◆ Task objective:
Nothing is needed except the lines below that run from the one with "Given: Choose 上次会话 as the startup page" through the one with "Image resolution: width=323", repeated exactly.

◆ Records shown:
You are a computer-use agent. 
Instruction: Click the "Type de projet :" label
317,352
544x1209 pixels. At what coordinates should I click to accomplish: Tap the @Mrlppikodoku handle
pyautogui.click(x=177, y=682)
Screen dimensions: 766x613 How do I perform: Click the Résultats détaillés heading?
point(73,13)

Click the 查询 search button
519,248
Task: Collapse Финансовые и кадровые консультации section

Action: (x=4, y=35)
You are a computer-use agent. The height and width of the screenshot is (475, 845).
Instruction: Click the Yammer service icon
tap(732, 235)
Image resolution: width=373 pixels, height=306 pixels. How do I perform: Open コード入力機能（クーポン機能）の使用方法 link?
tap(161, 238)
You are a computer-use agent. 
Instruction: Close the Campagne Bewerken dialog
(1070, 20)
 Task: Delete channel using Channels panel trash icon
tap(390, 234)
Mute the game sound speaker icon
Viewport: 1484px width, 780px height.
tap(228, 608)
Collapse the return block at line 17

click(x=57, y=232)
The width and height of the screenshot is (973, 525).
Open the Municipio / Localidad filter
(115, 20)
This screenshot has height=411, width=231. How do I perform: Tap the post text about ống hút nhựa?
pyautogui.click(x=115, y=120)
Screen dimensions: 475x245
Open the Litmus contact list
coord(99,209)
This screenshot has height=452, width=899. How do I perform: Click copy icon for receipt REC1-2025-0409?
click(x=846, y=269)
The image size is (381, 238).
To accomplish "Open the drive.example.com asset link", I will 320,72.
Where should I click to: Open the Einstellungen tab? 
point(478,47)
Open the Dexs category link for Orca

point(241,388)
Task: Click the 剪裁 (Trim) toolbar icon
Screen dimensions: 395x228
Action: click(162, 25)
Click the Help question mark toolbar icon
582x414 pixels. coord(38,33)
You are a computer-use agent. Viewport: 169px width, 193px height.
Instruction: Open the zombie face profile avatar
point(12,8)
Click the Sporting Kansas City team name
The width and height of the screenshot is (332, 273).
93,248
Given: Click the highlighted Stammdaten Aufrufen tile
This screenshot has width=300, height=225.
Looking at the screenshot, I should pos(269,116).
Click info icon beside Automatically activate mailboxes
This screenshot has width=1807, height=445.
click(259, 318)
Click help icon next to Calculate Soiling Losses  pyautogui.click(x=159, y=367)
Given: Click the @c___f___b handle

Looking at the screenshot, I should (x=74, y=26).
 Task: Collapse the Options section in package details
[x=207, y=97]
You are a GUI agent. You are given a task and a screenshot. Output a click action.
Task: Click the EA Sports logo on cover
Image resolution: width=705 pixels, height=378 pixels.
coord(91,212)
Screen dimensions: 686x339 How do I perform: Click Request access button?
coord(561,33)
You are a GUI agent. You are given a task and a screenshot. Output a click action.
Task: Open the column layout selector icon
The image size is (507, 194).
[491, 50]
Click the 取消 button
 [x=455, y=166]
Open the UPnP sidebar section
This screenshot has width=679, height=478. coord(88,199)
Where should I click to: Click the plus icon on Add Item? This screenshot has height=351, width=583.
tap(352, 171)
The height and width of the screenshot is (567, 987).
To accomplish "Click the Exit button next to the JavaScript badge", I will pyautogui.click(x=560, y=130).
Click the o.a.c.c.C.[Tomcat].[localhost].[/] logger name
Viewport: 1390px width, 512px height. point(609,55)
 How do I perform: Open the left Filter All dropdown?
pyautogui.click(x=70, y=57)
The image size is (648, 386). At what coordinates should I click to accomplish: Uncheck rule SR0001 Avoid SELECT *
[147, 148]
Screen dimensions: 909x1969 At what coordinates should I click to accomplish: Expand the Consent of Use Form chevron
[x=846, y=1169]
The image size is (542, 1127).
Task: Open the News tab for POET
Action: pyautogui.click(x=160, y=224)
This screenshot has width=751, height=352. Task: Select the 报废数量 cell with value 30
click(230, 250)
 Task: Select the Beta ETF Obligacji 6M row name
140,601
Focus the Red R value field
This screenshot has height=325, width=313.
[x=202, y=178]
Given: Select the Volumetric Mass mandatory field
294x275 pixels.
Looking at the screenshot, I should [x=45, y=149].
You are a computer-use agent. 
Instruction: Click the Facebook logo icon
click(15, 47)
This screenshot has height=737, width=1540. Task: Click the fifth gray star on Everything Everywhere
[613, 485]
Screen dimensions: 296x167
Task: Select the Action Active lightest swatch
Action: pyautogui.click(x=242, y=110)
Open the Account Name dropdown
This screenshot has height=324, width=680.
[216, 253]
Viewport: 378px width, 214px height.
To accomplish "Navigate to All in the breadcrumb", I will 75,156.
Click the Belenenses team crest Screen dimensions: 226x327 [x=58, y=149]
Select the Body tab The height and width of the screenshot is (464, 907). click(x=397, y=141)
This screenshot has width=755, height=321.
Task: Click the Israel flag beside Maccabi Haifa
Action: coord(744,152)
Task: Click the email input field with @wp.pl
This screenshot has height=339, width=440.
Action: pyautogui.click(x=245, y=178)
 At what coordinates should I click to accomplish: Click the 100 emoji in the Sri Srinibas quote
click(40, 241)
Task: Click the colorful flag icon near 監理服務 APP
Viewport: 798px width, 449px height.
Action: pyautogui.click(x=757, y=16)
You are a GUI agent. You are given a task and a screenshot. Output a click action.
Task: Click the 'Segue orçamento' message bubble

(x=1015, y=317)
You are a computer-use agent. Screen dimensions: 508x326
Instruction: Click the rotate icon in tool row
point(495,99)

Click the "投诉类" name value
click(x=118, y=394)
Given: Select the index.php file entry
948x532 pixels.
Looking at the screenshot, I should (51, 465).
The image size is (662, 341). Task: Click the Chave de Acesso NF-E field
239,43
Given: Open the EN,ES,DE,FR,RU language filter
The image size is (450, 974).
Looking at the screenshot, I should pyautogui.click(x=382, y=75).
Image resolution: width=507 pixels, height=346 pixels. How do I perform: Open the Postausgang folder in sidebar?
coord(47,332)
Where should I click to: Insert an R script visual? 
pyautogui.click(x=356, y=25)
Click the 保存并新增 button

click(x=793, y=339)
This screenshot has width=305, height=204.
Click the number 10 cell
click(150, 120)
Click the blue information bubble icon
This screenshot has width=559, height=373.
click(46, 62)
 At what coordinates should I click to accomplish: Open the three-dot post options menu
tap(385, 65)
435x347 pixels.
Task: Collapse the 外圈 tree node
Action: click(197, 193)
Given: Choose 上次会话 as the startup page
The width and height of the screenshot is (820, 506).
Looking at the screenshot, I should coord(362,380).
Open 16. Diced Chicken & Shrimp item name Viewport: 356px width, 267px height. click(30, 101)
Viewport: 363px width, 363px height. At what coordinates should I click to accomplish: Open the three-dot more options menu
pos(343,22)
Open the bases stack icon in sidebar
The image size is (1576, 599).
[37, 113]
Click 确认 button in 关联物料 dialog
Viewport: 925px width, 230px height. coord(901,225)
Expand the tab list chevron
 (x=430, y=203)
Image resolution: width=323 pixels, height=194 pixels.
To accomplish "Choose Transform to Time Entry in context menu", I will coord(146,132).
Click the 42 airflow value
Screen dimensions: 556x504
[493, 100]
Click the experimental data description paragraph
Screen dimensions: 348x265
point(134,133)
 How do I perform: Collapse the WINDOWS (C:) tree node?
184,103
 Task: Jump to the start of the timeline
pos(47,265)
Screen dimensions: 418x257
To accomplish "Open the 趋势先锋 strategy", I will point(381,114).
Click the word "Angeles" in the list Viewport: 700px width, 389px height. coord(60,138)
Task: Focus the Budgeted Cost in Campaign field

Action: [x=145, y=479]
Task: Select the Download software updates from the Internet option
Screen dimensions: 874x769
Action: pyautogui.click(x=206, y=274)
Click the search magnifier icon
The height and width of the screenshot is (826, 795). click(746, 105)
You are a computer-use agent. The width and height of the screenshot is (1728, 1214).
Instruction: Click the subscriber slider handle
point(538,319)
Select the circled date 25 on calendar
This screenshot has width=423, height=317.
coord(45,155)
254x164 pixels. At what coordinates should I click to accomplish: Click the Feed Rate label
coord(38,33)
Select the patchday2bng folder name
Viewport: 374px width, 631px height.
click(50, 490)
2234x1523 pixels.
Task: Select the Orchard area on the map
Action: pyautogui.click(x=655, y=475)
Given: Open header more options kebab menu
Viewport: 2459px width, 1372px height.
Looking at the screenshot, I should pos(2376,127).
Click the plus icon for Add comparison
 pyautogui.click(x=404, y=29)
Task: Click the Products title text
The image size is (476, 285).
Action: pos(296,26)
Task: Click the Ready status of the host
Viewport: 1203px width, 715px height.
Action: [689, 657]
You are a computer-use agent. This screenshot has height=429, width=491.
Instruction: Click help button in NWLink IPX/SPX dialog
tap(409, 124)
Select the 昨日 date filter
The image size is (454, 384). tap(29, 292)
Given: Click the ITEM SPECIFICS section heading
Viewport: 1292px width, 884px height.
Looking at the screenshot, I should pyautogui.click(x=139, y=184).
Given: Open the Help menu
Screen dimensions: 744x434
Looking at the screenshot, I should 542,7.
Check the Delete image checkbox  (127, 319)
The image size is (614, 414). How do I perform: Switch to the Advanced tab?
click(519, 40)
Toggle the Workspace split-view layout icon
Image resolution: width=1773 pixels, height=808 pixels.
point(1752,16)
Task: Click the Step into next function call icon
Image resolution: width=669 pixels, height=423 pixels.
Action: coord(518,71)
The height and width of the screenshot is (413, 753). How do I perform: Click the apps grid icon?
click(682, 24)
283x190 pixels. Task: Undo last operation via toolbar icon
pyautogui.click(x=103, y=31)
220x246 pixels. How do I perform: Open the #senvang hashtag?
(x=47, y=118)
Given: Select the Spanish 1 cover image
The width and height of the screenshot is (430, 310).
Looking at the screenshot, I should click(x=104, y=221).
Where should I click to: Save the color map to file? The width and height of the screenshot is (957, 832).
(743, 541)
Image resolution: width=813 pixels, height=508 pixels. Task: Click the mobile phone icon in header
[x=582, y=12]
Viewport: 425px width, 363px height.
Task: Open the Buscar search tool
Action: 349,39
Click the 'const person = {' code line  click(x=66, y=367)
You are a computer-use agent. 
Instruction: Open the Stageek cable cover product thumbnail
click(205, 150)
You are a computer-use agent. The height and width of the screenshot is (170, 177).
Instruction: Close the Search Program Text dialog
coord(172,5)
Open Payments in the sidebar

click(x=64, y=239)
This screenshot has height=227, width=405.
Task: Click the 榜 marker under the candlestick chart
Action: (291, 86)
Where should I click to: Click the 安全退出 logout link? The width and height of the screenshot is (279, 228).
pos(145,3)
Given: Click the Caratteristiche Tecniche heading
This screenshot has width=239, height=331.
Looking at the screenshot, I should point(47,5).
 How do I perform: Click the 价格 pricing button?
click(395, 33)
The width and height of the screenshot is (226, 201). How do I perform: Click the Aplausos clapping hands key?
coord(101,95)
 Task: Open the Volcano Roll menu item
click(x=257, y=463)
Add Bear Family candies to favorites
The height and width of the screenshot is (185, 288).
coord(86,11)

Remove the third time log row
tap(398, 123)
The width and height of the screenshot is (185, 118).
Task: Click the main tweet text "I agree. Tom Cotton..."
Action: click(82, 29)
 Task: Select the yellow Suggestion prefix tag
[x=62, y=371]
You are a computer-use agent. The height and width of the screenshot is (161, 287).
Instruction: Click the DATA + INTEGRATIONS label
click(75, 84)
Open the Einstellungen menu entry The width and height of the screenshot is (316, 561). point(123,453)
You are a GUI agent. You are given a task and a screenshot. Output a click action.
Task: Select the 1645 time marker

◆ Expected answer:
Given: Choose 上次会话 as the startup page
The width and height of the screenshot is (820, 506).
Looking at the screenshot, I should coord(362,380).
Open 16. Diced Chicken & Shrimp item name Viewport: 356px width, 267px height. click(30, 101)
Viewport: 363px width, 363px height. At what coordinates should I click to accomplish: Open the three-dot more options menu
pos(343,22)
Open the bases stack icon in sidebar
The image size is (1576, 599).
[37, 113]
Click 确认 button in 关联物料 dialog
Viewport: 925px width, 230px height. coord(901,225)
Expand the tab list chevron
 (x=430, y=203)
Image resolution: width=323 pixels, height=194 pixels.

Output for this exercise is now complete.